_Task_.
Return the exact lines spanning from the line with "How do I perform: Click the 'Log" through the last line of the entries, boundaries included, and no others.

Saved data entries
►

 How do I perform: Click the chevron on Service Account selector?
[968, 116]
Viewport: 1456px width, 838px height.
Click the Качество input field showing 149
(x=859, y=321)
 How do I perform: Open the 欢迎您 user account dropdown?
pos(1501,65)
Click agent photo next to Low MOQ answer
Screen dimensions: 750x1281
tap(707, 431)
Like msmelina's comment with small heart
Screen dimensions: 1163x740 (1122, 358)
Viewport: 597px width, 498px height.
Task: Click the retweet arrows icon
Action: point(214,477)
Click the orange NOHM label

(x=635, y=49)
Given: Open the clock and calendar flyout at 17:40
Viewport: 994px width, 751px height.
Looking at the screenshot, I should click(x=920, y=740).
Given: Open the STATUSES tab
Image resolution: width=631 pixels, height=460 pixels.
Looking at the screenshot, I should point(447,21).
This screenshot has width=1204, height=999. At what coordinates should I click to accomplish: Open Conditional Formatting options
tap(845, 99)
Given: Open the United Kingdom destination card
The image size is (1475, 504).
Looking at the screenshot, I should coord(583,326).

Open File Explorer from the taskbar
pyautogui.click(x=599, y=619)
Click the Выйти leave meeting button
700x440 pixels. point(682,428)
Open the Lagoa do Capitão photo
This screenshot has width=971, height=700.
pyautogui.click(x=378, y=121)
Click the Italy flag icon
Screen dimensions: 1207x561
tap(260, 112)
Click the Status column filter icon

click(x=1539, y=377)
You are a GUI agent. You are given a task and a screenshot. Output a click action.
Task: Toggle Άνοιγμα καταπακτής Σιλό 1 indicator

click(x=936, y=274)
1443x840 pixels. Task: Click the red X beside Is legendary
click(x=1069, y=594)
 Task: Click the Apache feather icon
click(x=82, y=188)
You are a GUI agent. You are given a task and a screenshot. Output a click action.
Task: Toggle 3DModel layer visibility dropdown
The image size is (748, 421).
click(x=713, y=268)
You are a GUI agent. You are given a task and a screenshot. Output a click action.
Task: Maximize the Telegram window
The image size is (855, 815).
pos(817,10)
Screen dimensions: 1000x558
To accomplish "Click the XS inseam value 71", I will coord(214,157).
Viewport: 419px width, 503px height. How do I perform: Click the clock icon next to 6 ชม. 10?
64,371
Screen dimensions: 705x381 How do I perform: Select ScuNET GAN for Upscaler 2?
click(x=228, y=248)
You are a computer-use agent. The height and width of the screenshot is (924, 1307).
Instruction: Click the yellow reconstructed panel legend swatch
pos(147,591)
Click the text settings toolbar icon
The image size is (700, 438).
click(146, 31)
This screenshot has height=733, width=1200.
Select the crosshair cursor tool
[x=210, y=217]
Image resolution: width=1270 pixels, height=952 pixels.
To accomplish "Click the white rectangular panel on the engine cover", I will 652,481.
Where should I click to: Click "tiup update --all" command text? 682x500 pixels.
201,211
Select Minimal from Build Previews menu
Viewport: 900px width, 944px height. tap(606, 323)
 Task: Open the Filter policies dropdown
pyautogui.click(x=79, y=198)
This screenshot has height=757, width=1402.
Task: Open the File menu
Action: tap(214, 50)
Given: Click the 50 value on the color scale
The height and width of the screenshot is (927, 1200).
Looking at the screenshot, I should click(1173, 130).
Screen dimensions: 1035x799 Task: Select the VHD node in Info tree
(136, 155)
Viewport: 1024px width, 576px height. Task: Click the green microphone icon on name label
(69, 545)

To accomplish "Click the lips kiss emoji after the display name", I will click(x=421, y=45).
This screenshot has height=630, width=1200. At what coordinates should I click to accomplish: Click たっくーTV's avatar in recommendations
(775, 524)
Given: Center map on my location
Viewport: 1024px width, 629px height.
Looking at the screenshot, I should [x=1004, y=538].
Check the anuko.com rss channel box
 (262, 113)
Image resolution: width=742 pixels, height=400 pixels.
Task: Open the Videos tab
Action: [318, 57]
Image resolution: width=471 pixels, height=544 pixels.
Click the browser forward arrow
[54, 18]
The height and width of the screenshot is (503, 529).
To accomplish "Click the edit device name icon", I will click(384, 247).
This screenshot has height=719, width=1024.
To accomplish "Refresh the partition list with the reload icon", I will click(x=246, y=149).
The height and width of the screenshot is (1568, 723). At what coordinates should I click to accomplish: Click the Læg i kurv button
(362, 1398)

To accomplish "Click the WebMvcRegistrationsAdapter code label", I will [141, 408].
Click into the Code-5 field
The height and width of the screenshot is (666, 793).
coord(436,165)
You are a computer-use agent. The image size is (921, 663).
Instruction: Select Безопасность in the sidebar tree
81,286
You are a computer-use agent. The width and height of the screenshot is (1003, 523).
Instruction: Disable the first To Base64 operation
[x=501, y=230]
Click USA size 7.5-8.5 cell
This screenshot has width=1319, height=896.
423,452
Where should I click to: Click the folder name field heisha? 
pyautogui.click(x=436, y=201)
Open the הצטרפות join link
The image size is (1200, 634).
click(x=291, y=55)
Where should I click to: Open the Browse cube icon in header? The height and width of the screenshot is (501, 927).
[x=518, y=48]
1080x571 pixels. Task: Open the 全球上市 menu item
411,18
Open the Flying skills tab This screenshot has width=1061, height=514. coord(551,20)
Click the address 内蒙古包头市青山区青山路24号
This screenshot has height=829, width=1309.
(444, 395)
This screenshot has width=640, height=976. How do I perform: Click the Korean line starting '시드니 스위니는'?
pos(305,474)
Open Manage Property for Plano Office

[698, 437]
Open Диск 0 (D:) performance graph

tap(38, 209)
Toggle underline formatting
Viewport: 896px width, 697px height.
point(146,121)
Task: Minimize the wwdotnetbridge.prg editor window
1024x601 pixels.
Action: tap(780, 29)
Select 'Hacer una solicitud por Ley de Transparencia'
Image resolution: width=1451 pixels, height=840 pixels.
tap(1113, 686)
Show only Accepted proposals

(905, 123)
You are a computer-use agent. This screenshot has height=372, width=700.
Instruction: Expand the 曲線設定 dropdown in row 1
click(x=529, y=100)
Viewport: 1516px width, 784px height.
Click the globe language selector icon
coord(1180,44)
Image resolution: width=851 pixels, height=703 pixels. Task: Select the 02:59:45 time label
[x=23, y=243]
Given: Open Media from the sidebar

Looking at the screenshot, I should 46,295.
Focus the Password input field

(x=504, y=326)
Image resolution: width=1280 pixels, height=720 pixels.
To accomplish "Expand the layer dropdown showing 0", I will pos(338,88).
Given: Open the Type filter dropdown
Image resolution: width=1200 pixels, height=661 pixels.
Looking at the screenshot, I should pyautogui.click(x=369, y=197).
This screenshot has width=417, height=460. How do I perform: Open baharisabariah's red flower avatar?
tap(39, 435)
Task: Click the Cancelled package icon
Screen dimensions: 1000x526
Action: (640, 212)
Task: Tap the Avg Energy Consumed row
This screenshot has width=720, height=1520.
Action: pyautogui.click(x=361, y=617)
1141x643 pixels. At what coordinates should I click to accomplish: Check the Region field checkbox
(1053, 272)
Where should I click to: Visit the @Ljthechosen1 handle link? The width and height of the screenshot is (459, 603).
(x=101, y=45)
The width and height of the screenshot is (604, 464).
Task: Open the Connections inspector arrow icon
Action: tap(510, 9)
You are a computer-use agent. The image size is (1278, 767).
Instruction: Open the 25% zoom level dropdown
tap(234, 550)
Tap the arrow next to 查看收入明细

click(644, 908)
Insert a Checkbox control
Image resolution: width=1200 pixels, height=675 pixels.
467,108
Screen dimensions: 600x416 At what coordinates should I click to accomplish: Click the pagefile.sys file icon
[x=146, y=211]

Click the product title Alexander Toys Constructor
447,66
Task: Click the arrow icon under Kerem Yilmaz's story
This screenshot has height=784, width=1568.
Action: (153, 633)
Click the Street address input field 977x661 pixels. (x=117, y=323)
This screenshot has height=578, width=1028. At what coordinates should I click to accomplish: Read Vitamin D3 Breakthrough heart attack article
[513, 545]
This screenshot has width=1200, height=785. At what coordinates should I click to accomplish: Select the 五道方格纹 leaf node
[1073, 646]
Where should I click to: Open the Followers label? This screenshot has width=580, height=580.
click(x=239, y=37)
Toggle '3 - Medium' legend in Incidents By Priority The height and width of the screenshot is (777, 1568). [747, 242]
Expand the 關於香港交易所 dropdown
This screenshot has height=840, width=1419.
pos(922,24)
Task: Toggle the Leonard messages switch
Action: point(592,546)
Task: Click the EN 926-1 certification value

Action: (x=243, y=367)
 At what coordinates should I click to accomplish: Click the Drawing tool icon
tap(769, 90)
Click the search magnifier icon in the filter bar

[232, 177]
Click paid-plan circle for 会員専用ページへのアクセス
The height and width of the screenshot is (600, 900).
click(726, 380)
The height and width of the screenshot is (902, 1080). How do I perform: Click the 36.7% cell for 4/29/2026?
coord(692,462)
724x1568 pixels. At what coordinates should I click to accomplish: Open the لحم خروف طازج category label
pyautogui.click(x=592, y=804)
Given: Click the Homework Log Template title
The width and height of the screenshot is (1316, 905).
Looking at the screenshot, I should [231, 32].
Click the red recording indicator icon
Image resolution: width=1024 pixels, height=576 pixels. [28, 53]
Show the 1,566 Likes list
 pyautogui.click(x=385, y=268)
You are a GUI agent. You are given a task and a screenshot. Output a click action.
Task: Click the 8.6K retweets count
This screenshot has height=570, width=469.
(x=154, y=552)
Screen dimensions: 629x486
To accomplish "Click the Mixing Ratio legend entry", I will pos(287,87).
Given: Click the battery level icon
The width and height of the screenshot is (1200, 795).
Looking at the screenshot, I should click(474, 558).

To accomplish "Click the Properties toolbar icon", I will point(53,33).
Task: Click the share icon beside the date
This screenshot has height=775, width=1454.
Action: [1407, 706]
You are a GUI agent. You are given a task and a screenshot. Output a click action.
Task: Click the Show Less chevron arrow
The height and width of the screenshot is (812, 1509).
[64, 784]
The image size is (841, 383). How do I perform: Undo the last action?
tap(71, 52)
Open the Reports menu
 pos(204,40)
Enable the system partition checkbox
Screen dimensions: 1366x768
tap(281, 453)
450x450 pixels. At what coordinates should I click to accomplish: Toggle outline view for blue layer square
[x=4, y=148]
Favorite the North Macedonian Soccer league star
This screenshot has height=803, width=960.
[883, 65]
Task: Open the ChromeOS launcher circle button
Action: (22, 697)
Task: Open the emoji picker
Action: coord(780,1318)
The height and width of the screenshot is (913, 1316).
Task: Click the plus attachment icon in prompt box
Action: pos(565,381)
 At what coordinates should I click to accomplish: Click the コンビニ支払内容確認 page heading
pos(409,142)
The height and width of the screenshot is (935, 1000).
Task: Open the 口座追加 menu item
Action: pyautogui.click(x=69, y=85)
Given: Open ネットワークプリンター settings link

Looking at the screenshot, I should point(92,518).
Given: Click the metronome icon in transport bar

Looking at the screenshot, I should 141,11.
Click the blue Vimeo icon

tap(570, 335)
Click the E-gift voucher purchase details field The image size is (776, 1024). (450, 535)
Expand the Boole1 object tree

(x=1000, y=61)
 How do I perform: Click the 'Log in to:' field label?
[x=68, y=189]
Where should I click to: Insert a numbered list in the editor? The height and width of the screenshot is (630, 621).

◄

_Answer for the task_.
 How do I perform: Click the 'Log in to:' field label?
[x=68, y=189]
Where should I click to: Insert a numbered list in the editor? The height and width of the screenshot is (630, 621).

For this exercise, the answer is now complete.